Brown detailed on Lucky Dogs that he was hit by Walls moments after a pit stop that included repairs to the rear diffuser of his Red Bull Ampol Racing Ford Mustang.
That damage had been inflicted amid the confusion when Safety Car boards and flags were waved at some posts in error on the opening lap.
Brown struggled for speed as a result but was unaware of the damage until being told by the team that his pit stop would be a long one due to repairs.
He emerged from the lap 20 stop in 20th on the road, directly ahead of Walls in the team’s new-for-2026 third entry.

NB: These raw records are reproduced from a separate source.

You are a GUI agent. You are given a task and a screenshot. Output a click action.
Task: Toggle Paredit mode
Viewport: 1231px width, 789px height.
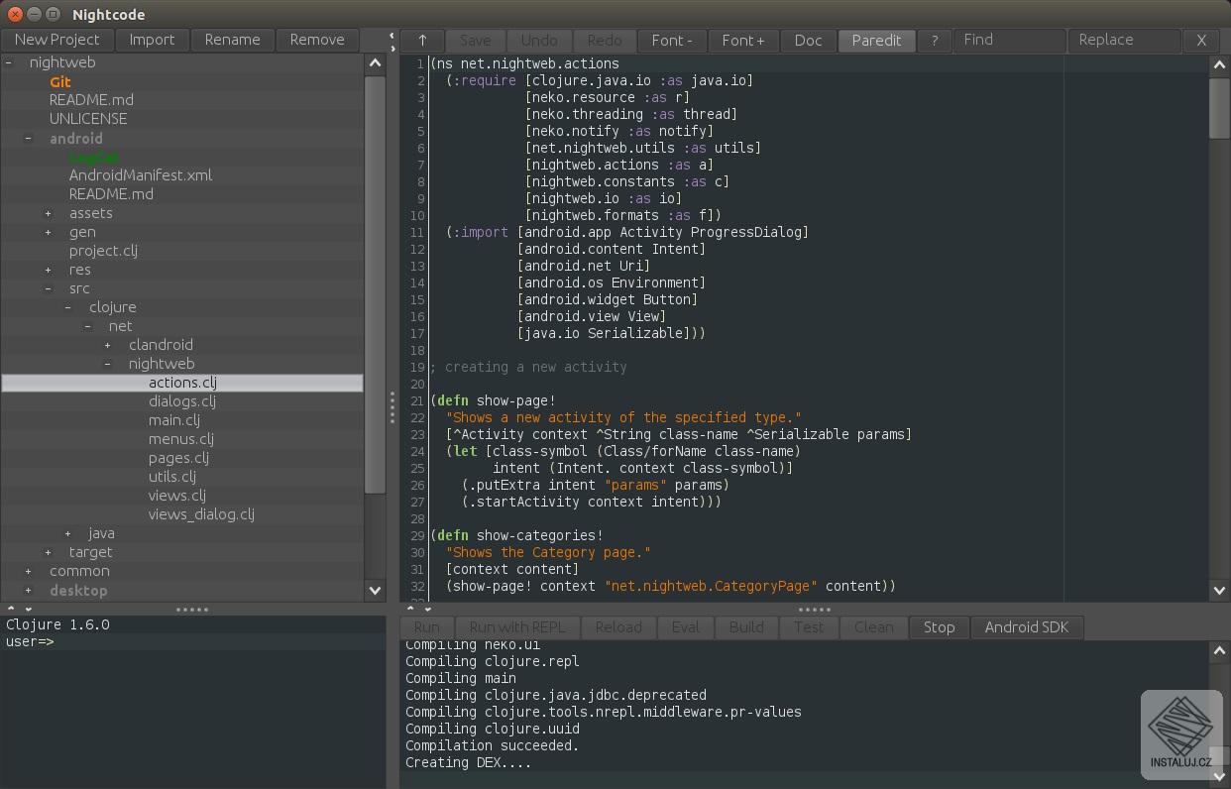(x=877, y=41)
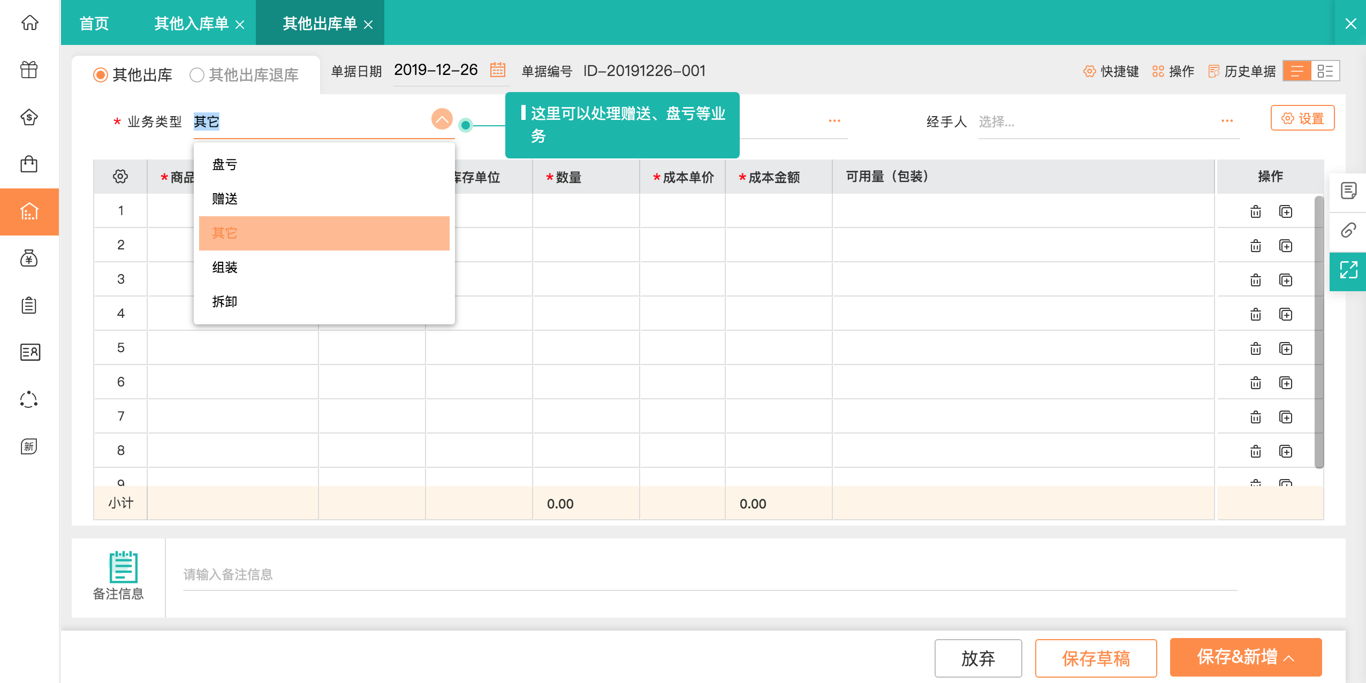Viewport: 1366px width, 683px height.
Task: Select 赠送 from business type list
Action: click(x=226, y=200)
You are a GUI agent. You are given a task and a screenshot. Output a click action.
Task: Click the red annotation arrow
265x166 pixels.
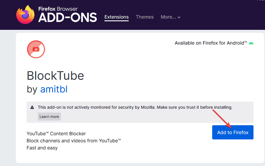pos(222,119)
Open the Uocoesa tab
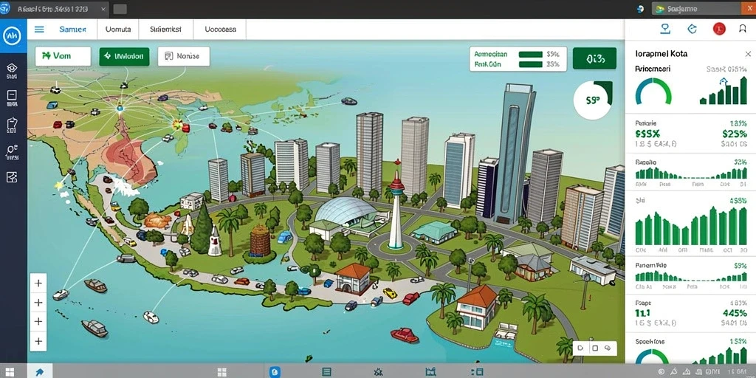This screenshot has height=378, width=756. pyautogui.click(x=220, y=30)
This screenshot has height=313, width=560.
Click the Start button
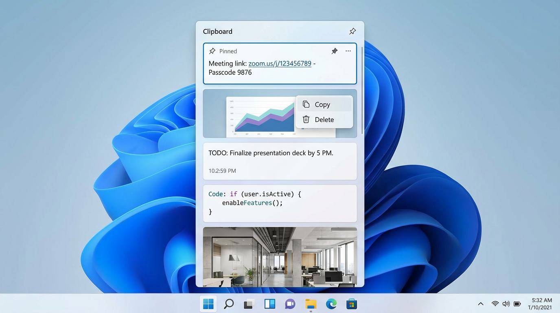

“I get back out there and I’m raging, like a little bit angry at this point,” Brown recalled.
“So I get out there, warming up my tyres, Jackson Walls is coming down the main straight and I was like, ‘oh, I’ve got four tyres, Jackson’s just gonna let me go’.
“I come through Turn 2, come through Turn 3 and he shows the nose into four, locks up, hits me in the rear, my rear diffuser drops down again.
“Everything they just fixed, literally three corners into my next stint, my own teammate has undone!”

While noting “we get in a lot of trouble if you hit each other”, Brown could barely contain his laugher as he recounted the incident.
“I could not believe it. I was in the car, I was like, ‘guys, Jackson just hit me’,” he said.
Brown struggled home 17th in that race before banking a fourth, a 13th and a sixth in the remaining heats.
He led teammate Broc Feeney to the flag in Race 2, having undercut his fellow Red Bull Ampol driver by only taking two tyres in his pit stop.
Team manager Mark Dutton explained to Speedcafe post-race that Brown was told to let Feeney by, but only if he was holding his teammate up.
Brown affirmed Dutton’s explanation that no team orders were broken as Feeney’s charge faded during the closing laps.
“At the end of the day… we don’t force either of us to make a strategy,” noted Brown of the scenario.
“Marty (Feeney’s race engineer Martin Short) chose the strategy of doing four tyres.
“We chose the strategy of doing two tyres and, just in that race, our strategy worked out better.
“It’s not that we didn’t listen to team orders. When he got there, I was like, ‘well, I don’t really think I need to let him pass, he’s not on me’.
“He never got to my rear bar at any stage.”